When college applications rolled around, Keen didn't apply close to home. She wanted a fresh start.

"To go from an athlete to crippled was embarrassing," Keen said. "I felt like people perceived me as weak. And even when I got better, people only saw one side. I was always categorized as the sick girl or the girl who used to be sick."

At Western Michigan, she joined running clubs and study groups. For the first time in a long time she felt "normal."

But the more involved she became on campus, the more she realized she couldn't ignore her past. It had shaped her, made her more grateful for each day.

"I think she needed that time at Western to step back and realize that her disability didn't and wouldn't define her," Keen's friend Christina Plamann said. "Yeah, it was shocking. But then the more you got to know her, the less shocking it became. It was like, 'Yeah, Jordan would fight and overcome this.'"

Keen decided to return home for her sophomore year, facing head-on the stereotype RSD had given her. She enrolled at Eastern Michigan, just 10 miles from her hometown.

She continued running and, last October, completed the Chicago marathon.

"The marathon was kind of my bridge," Keen said. "It was the event that allowed me to connect my past to my present and move to my future."

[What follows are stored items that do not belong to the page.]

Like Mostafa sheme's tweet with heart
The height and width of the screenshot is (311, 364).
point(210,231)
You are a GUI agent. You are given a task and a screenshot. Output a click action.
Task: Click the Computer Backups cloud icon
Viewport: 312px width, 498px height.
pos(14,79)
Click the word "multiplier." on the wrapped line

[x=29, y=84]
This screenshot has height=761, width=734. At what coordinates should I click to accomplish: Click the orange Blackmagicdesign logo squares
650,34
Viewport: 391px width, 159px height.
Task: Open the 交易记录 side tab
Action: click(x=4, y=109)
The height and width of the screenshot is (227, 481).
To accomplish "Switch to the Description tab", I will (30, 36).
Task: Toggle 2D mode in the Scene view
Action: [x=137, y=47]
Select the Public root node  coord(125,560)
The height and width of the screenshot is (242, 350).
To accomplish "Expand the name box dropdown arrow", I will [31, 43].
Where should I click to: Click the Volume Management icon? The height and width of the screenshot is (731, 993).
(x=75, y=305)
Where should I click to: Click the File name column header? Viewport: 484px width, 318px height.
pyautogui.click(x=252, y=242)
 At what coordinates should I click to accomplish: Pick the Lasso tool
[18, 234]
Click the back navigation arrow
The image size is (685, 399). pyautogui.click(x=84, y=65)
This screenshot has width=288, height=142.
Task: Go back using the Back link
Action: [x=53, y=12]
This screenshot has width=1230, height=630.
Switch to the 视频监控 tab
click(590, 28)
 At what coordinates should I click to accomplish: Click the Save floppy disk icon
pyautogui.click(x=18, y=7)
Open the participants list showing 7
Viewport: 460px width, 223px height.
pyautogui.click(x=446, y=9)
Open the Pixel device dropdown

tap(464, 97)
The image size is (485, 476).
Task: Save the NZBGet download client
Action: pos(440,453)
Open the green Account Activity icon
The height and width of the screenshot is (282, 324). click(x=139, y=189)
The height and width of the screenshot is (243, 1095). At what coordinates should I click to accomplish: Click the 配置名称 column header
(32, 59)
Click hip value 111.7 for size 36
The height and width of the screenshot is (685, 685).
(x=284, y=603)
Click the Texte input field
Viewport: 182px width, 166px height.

After conquering 26 miles, she moved her focus to netball, a sport that's like ultimate Frisbee and basketball (sans backboards) combined. By February she had made the national team, which will compete at the World University Championships in July.

In May she was voted team captain. It's the first team sport she has played in a decade, but her spirit made her a unanimous choice.

A Team USA jersey now hangs in her closet, above the shoes and sports bras that are making up for the years she lost.

"I don't want people to see my triumphs in the light of my injuries," Keen said. "I just wanted to be recognized for the triumphs. I think I'm finally at that point. Yes, I had and still have RSD. Yes, I'm an athlete. You can be both. I am both."

Pushing beyond

This is what Keen loves.

It's workout No. 3 of the day. She already ran and did yoga, but she wants to push further.

She loves hard workouts. She cherishes the soreness that follows. She thrives on the challenge of going past her limit.

She suffered for five years. Pain should be the last thing she wants. But it drives her.

This pain means she's doing something. This pain means she's past the wheelchair and crutches. This pain means she's not only fighting her RSD, but winning.

For Jordan Keen, this pain is perfect.